Although the environmental justice movement emerged during one of the greatest waves of immigration in American history, very few people have studied the effects of industrial pollution on immigrants. Between 1965 and 2015, 59 million people moved to the United States; today nearly half of all immigrants land in California, Texas, Florida, or New York. Immigration spiked between 1970 and 2000, and while the number of people arriving each year has declined since then, the total immigrant population has swelled to its largest size ever—around 43.2 million in 2015.
The vast majority of these new Americans are racial minorities. Prior to 1965, visa quotas heavily favored Europeans; since 1965, when the Immigration and Nationality Act swept away those quotas, half of all immigrants have been Latin American, and a quarter have been Asian—two ethnicities that research has shown are far more likely to live within two miles of hazardous-waste facilities than whites. Immigrants are also more likely to be poor than native-born Americans. Latin American immigrant families had a median household income of $38,554 in 2010, compared to $62,358 for native-born households. Mexicans—who make up the largest group of foreign-born Americans—are the most economically disadvantaged. A child born in Mexico and living in the U.S. has almost a one-in-two chance of living in poverty; for a native-born child the risk is about one in five. And poverty, research has shown, is a powerful predictor of exposure to pollution.
By virtue of both income and ethnicity, then, new Americans have the odds stacked against them when it comes to finding a healthy place to live. But does being an immigrant in and of itself add an extra layer of risk? Two national studies offer evidence that it does. The first, conducted in 2000 using Census data from 1990, found that the higher the proportion of immigrants and linguistically isolated households in a particular county, the higher the number of hazardous-waste facilities and proposed Superfund sites. The second, conducted in 2015, found that dangerous industrial pollutants were most likely to be found in neighborhoods with many poor, immigrant Latinos with low English proficiency when housing values and other factors were controlled for. Poor blacks came in second, and poor Asian immigrants third. A handful of local studies from California, Texas, and Florida have drawn similar conclusions.
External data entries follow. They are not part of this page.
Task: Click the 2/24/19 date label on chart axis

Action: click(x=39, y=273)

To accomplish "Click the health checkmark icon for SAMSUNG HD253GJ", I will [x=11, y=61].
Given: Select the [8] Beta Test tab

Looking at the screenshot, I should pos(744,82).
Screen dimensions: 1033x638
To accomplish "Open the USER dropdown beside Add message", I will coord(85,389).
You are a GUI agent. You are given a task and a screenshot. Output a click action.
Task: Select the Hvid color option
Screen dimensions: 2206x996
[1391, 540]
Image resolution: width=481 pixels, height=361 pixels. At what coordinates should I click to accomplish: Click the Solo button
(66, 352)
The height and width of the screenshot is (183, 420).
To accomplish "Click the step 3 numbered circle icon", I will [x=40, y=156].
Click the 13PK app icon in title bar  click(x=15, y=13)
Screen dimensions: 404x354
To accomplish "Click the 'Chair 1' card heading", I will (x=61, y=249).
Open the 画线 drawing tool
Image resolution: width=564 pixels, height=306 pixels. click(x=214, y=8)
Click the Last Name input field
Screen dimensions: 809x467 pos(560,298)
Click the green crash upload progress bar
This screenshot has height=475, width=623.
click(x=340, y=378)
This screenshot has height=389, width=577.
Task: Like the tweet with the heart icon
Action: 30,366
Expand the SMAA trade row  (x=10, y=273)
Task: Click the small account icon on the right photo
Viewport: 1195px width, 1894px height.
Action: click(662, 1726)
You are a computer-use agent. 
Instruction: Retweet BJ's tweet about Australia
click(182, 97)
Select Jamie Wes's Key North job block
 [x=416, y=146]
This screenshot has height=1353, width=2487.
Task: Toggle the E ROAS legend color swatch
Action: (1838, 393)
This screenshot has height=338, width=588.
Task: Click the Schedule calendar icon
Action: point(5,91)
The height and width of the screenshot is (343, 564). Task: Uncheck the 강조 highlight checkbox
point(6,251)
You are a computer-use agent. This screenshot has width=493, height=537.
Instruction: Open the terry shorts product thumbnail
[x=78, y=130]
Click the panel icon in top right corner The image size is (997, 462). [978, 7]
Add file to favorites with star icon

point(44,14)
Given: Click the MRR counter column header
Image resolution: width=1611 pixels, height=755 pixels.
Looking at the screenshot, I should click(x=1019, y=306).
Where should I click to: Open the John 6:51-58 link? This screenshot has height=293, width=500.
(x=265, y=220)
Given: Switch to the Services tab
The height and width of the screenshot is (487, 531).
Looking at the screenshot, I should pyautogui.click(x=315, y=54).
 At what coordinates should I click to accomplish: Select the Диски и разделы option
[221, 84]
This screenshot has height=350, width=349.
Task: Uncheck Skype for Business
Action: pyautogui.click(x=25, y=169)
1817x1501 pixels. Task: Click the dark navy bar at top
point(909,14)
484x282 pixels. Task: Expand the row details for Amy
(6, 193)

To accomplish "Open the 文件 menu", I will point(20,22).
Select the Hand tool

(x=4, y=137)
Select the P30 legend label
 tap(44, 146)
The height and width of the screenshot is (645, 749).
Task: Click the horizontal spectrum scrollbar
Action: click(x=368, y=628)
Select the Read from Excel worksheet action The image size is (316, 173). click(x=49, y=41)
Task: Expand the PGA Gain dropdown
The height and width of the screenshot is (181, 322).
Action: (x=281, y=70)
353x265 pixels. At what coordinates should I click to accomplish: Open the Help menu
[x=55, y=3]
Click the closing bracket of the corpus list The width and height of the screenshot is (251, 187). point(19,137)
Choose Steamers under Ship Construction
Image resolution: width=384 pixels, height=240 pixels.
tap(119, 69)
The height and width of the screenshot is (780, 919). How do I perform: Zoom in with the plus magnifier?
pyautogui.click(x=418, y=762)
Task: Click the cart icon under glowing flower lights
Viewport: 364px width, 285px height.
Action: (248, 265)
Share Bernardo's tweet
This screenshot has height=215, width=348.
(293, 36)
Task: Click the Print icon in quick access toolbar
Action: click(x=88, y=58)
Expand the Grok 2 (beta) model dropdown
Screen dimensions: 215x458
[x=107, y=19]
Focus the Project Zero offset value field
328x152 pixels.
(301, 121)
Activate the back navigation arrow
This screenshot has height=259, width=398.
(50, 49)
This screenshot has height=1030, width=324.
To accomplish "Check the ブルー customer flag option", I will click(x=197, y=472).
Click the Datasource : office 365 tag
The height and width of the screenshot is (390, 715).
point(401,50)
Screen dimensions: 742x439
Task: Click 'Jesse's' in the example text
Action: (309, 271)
Some of the most interesting data has come from Sara Grineski and Timothy Collins at the University of Utah. They are investigating what draws immigrants to risky neighborhoods. Cheap rent and jobs in the industrial or service sectors are important, they’ve found, but so are other immigrants. As was the case for Sofia, these earlier arrivals show newcomers the ropes, shelter them from law enforcement, and provide the warm familiarity of home. Their presence is often more than enough to balance any reluctance people have about living near freeways, factories, and other environmental hazards. The irony is that, when those hazards turn into real health problems, immigrants (and especially the undocumented) are less likely to receive proper medical care because they have lower rates of insurance coverage than other Americans. It’s a perfect storm that Grineski and Collins say the government has neglected to address via health-care subsidies or any form of outreach or strong legislation.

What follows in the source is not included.